Rewrite everything from the row containing "Given: Click the ダッシュボード gauge icon" down to the row containing "point(117,465)" as a numbered list, leaving out blank lines. Include only those rows.

== MATERIAL SUPPLIED ==

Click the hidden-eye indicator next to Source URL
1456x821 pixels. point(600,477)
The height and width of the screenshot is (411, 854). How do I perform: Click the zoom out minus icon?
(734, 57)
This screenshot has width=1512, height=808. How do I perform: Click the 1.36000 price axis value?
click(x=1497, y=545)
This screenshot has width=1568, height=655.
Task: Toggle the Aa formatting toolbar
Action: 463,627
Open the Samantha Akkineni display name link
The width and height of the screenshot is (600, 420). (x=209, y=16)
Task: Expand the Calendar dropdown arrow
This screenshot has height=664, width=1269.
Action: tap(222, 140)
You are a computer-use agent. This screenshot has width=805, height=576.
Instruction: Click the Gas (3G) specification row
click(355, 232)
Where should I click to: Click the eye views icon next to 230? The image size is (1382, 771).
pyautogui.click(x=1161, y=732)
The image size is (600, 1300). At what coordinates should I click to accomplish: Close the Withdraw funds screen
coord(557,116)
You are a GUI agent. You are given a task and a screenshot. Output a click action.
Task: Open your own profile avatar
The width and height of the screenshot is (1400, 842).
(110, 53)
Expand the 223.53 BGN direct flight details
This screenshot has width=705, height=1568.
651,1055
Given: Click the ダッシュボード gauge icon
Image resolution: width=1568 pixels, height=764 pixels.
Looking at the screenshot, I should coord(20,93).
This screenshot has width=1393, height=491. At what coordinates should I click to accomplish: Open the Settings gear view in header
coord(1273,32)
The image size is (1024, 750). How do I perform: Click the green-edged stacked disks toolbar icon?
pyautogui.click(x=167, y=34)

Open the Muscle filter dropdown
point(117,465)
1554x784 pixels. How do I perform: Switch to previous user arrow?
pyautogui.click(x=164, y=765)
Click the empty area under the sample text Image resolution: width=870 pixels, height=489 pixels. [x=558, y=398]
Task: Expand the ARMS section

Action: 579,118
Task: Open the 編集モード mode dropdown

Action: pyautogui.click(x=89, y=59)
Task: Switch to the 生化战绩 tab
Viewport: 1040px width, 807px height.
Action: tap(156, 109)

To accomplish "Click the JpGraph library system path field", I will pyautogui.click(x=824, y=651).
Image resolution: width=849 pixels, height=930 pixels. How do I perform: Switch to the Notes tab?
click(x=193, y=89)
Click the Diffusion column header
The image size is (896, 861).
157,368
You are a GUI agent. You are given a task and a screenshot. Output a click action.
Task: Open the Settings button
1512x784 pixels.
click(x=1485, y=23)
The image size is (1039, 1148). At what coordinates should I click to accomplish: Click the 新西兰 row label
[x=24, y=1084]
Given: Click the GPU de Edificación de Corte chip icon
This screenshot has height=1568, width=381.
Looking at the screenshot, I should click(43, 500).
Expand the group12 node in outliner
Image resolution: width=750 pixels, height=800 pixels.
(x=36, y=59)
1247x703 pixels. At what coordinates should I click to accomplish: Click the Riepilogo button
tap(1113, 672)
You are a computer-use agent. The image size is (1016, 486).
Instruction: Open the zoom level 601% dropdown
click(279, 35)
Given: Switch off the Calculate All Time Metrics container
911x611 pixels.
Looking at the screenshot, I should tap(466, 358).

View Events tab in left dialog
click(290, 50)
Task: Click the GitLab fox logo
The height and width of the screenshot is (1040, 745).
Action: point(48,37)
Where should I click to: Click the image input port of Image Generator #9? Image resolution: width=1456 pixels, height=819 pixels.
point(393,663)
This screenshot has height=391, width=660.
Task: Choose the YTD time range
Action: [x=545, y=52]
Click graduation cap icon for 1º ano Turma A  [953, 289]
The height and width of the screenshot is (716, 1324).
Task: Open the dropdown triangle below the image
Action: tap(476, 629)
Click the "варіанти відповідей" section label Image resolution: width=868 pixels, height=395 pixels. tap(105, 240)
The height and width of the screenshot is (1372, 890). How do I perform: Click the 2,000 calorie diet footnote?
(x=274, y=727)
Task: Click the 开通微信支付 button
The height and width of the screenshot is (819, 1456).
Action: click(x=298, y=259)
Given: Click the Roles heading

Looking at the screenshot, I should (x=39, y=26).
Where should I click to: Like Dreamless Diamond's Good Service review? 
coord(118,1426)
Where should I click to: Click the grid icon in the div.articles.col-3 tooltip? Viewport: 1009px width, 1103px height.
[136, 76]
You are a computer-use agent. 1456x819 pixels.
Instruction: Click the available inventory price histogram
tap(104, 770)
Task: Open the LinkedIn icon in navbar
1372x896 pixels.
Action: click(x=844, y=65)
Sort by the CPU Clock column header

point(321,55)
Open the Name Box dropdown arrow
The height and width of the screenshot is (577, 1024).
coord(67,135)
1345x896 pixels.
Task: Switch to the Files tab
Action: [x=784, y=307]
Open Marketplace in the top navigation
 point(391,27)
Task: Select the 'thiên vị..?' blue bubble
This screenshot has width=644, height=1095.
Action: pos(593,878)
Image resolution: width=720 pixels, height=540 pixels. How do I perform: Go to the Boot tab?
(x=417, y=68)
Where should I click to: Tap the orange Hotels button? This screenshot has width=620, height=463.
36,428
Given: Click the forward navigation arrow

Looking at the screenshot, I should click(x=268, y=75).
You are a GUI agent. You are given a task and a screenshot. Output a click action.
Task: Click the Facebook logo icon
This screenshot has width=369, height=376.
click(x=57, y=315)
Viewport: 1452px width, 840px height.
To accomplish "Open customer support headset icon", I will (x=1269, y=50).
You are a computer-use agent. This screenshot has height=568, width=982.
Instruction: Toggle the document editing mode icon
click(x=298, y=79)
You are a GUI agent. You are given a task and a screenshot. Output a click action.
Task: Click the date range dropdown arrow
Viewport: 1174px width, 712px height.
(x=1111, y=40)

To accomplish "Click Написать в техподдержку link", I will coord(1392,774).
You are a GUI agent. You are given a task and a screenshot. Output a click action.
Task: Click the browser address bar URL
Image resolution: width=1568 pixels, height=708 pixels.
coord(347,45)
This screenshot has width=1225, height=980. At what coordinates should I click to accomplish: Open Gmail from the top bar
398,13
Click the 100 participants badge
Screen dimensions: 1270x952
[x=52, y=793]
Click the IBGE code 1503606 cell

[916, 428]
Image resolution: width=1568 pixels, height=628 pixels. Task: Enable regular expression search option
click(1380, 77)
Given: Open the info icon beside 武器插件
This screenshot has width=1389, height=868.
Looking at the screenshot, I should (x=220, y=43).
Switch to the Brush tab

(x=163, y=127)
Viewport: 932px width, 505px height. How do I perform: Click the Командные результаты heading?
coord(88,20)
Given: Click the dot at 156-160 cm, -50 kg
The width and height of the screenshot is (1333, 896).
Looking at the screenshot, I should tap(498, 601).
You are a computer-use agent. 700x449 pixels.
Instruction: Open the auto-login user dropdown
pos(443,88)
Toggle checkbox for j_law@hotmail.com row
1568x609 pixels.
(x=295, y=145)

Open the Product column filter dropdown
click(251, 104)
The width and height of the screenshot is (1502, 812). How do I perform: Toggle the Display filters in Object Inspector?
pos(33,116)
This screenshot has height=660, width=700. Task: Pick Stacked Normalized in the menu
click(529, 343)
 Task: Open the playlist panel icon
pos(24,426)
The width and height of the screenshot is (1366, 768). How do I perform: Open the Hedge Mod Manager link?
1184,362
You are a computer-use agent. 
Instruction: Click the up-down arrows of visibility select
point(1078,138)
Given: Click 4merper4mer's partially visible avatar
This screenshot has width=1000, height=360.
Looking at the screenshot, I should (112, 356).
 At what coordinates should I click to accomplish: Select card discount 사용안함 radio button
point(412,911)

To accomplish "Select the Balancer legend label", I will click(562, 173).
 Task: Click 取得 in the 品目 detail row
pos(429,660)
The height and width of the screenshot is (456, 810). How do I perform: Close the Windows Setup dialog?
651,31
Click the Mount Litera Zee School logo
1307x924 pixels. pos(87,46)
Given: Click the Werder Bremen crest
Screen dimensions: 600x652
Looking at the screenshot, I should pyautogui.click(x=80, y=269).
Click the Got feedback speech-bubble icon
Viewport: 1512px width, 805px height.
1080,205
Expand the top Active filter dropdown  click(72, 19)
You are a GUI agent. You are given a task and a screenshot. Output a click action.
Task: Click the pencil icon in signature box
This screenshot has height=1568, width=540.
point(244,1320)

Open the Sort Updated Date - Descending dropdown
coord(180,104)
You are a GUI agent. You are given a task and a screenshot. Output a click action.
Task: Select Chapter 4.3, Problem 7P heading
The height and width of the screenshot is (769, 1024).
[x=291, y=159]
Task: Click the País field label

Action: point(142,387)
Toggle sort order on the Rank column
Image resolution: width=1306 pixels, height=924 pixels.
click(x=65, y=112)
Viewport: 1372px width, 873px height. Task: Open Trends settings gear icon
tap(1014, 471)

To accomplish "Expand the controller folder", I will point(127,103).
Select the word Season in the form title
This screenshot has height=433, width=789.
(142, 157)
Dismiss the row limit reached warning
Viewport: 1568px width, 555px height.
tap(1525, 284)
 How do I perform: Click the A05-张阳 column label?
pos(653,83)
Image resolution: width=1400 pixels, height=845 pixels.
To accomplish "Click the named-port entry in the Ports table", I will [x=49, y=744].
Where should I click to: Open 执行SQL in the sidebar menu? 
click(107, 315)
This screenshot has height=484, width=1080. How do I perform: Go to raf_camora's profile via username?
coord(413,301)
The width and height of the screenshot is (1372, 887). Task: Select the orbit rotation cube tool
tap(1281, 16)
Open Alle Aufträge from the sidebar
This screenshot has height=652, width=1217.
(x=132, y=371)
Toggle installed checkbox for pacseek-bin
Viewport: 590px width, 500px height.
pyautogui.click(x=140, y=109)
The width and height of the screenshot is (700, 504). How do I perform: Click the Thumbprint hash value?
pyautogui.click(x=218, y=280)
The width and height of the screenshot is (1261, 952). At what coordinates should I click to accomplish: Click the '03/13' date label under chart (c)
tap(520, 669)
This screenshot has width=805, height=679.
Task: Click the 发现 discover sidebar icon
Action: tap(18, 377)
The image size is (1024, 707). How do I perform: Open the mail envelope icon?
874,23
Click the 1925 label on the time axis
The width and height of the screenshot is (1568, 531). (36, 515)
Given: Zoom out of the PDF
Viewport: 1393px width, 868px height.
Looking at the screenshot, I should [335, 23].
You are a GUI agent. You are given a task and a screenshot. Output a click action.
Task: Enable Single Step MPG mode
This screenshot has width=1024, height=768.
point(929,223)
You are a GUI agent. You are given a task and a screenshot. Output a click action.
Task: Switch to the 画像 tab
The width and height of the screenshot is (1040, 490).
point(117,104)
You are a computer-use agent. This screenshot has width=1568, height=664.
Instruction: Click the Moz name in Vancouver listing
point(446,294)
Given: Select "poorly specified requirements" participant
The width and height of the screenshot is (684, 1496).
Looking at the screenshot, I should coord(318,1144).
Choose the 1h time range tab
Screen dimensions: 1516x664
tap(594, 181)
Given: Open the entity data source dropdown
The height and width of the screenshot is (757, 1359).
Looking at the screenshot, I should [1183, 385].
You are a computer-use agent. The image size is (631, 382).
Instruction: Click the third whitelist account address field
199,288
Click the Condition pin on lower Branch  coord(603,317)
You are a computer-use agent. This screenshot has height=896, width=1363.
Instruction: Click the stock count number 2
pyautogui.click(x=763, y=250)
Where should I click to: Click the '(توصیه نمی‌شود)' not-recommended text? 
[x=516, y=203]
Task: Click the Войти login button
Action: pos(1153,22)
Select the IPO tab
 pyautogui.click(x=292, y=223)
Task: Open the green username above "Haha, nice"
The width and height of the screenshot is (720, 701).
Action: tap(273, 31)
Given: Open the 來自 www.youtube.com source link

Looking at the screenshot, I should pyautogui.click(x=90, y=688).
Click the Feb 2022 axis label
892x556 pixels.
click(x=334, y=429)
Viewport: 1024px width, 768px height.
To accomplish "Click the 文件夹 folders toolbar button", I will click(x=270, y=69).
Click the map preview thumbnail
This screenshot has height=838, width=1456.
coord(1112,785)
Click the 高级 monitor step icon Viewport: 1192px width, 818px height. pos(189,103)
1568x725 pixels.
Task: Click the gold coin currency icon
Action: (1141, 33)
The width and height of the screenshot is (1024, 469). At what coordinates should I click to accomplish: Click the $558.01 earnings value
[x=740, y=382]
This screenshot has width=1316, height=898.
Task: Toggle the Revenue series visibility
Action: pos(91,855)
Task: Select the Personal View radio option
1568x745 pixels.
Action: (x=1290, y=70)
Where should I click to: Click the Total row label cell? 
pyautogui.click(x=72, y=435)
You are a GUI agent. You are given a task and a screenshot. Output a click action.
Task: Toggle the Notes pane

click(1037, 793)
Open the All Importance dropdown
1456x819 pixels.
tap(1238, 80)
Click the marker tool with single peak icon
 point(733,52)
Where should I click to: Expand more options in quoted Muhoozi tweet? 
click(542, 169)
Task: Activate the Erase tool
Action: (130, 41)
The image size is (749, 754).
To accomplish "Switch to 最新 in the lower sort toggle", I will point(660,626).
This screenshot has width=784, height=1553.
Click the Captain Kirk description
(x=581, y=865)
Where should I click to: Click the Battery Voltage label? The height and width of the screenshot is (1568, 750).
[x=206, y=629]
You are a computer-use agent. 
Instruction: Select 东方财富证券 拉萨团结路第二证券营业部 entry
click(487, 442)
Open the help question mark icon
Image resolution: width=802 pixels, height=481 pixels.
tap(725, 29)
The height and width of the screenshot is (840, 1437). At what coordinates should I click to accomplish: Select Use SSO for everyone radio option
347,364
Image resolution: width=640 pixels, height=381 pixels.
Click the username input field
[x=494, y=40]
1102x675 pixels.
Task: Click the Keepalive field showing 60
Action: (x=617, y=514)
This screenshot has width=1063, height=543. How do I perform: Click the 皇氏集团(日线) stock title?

===

_THE RESPONSE:_
1. Given: Click the ダッシュボード gauge icon
2. Image resolution: width=1568 pixels, height=764 pixels.
3. Looking at the screenshot, I should coord(20,93).
4. This screenshot has width=1393, height=491. At what coordinates should I click to accomplish: Open the Settings gear view in header
5. coord(1273,32)
6. The image size is (1024, 750). How do I perform: Click the green-edged stacked disks toolbar icon?
7. pyautogui.click(x=167, y=34)
8. Open the Muscle filter dropdown
9. point(117,465)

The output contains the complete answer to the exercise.